Durante o período compreendido entre 12 de março e 2 de maio, foram implementadas medidas muito restritivas relativas à entrada e circulação de pessoas no CHUSJ, e de distanciamento social, bem como o uso obrigatório de máscara para os profissionais de saúde e utentes. O acesso ao CHUSJ passou a ser possível apenas por duas entradas, tendo sido criados check-points nestas zonas para deteção de utentes ou profissionais de saúde com sintomas suspeitos e/ou febre, em linha com as recomendações do Centro Europeu de Controlo de Doenças, OMS e DGS2,4,5.

Foi disponibilizado o acesso remoto aos profissionais de saúde a aplicações informáticas para realização de teletrabalho e os telefones hospitalares foram desbloqueados à rede externa. Durante este período, o CHUSJ acompanhou aproximadamente 2000 doentes infetados, contabilizou 500 internamentos e 110 óbitos por COVID-19.

Com o final do estado de emergência, as actividades clínicas e cirúrgicas programadas foram retomadas gradualmente pelos vários serviços. O Serviço de Imunoalergologia reiniciou as suas atividades a partir do dia 18 de maio (Figura 1, Quadro 1).

Estas determinações tiveram um impacto tremendo na atividade do Serviço de Imunoalergologia do CHUSJ.

A atividade clínica presencial e não urgente foi quase totalmente suspensa. Os médicos do serviço foram chamados a participar nas atividades clínicas relacionadas com a COVID-19, designadamente o seguimento por teleconsulta de doentes infetados, atividades nas enfermarias de doentes internados com COVID-19 e turnos de urgência na avaliação de doentes com suspeita de COVID-19. Neste período, o espaço físico da Consulta Externa de Imunoalergologia no Centro de Ambulatório Médico foi alocado na sua quase totalidade ao Serviço de Saúde Ocupacional do CHUSJ, para rastreio e seguimento dos profissionais de saúde com COVID-19.

Estas dramáticas e inesperadas alterações colocaram-nos perante desafios difíceis e a necessidade de tomar rápidas decisões. Foi-nos requerida a elaboração de um plano de contingência que assegurasse a segurança dos profissionais de saúde e dos doentes, a resposta às solicitações relacionadas com a COVID-19 e o seguimento dos doentes com patologia imunoalergológica. Esta situação foi particularmente difícil de gerir numa fase inicial, em que não estavam ainda disponíveis quaisquer recomendações ou guidelinesrelativas à gestão dos serviços ou unidades de imunoalergologia durante a pandemia COVID-19. O primeiro artigo a mencionar algumas destas recomendações foi publicado on-lineapenas no final de março por Codispoti et al6.

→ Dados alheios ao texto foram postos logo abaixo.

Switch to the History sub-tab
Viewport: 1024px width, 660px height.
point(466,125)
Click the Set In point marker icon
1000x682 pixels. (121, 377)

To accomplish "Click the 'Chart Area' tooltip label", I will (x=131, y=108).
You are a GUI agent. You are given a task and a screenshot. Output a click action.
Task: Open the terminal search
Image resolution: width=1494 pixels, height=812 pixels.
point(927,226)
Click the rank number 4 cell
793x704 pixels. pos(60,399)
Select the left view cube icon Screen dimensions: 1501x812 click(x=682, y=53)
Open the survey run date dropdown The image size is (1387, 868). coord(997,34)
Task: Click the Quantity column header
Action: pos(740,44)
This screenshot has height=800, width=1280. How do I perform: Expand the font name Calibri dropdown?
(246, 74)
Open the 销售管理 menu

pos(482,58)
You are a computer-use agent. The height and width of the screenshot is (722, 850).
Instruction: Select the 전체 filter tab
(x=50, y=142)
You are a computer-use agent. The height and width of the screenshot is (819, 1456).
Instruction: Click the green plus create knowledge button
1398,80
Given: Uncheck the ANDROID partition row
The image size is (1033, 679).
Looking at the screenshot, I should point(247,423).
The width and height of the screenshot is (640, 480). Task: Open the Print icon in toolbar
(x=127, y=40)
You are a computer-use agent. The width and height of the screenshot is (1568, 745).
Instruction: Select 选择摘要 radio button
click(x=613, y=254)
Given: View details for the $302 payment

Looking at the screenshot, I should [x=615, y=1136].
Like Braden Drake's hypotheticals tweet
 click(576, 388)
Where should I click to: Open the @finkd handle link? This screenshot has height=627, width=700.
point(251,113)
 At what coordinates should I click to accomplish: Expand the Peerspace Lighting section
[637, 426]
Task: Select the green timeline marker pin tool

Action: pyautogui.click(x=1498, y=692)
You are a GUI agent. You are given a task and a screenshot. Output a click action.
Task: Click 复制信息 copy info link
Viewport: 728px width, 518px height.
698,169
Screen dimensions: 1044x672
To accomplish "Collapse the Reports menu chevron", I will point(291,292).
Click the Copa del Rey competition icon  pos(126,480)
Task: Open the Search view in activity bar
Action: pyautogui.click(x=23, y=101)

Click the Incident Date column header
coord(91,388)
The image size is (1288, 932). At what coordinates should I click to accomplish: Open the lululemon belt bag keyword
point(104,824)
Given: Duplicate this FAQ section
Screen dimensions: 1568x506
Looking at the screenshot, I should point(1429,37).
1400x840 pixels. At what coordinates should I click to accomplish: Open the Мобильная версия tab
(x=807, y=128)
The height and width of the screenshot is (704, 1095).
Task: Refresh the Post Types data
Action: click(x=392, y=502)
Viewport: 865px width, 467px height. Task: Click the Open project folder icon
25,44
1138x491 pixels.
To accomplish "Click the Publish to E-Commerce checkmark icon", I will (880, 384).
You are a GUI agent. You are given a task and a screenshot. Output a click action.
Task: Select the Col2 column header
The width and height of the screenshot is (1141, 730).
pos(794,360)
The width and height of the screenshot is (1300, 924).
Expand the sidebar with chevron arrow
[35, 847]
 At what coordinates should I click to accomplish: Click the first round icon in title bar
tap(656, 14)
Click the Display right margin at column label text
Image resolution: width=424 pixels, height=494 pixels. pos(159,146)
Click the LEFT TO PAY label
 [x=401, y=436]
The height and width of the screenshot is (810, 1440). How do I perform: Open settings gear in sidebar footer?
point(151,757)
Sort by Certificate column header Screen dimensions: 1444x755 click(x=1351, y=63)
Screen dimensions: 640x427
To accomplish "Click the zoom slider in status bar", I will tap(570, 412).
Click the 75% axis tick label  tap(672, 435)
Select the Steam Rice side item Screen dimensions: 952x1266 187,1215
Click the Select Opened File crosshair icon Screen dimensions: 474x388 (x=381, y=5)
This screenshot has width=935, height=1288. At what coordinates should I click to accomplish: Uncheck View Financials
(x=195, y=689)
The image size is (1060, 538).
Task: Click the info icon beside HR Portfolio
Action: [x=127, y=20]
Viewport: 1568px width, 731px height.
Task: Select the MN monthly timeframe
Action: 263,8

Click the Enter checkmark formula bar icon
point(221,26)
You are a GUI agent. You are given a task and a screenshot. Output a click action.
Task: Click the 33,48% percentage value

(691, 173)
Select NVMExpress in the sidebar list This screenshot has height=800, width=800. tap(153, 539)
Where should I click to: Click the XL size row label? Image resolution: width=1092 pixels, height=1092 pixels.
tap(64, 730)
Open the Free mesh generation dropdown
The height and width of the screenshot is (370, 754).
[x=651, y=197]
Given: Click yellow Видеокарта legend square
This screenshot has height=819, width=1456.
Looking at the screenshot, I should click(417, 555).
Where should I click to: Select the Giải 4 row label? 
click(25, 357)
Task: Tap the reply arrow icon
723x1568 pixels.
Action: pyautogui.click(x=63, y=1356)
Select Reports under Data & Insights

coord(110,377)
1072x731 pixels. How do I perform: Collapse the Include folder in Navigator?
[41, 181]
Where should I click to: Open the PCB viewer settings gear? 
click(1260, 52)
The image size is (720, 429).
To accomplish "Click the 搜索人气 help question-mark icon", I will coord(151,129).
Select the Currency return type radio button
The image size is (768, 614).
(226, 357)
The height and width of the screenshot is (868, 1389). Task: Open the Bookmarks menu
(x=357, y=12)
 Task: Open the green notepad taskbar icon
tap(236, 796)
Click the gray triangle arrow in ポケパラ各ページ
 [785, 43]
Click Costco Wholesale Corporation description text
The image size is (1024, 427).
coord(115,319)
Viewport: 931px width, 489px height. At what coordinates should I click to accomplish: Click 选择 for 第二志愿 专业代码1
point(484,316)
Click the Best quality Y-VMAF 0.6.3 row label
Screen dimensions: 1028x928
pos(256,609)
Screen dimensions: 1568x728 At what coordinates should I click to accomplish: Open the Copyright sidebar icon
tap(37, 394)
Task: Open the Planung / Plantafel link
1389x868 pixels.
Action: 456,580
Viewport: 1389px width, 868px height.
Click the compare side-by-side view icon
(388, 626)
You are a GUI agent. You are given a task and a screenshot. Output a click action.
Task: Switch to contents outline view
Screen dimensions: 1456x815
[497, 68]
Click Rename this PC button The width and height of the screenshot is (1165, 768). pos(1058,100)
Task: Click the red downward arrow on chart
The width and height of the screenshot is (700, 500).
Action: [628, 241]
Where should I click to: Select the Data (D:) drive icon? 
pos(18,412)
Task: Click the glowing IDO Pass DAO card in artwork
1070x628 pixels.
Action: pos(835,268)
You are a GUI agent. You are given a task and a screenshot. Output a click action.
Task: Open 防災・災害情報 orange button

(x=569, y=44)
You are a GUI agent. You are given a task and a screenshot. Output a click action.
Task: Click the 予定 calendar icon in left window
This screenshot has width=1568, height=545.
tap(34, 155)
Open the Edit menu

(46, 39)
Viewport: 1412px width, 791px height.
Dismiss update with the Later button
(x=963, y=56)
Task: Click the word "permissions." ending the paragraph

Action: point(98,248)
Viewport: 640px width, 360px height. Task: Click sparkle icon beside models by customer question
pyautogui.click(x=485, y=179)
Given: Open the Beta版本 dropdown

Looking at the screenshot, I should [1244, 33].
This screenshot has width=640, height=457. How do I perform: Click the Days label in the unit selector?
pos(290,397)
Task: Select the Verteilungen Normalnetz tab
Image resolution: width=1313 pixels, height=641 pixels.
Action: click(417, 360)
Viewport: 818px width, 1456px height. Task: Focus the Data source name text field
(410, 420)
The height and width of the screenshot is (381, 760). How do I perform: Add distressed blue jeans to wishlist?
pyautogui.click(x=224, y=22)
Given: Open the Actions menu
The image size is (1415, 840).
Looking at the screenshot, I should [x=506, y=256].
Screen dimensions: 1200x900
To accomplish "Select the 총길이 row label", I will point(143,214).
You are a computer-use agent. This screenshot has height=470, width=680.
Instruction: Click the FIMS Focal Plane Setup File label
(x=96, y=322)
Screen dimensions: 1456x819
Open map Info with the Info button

A existência de um plano de contingência nos serviços ou unidades de imunoalergologia é fundamental para resposta futura a situações de emergência, de que esta pandemia é um bom exemplo. Vimos assim dar a conhecer a forma como o Serviço de Imunoalergologia se reorganizou durante as oito semanas iniciais da pandemia (de 12 de março a 18 de maio), período em que toda a actividade clínica programada foi praticamente suspensa no CHUSJ. Consideramos que a partilha desta experiência com outros serviços ou unidades de imunoalergologia poderá vir a ser útil numa segunda vaga de infeção por COVID-19 ou outra futura pandemia.

ATIVIDADE CLÍNICA

Consulta externa

As primeiras consultas e as consultas subsequentes foram quase totalmente suspensas, com as subsequentes a serem maioritariamente convertidas em teleconsultas, geralmente realizadas pelos médicos a partir de suas casas, ou mais raramente a partir de um posto de trabalho no hospital.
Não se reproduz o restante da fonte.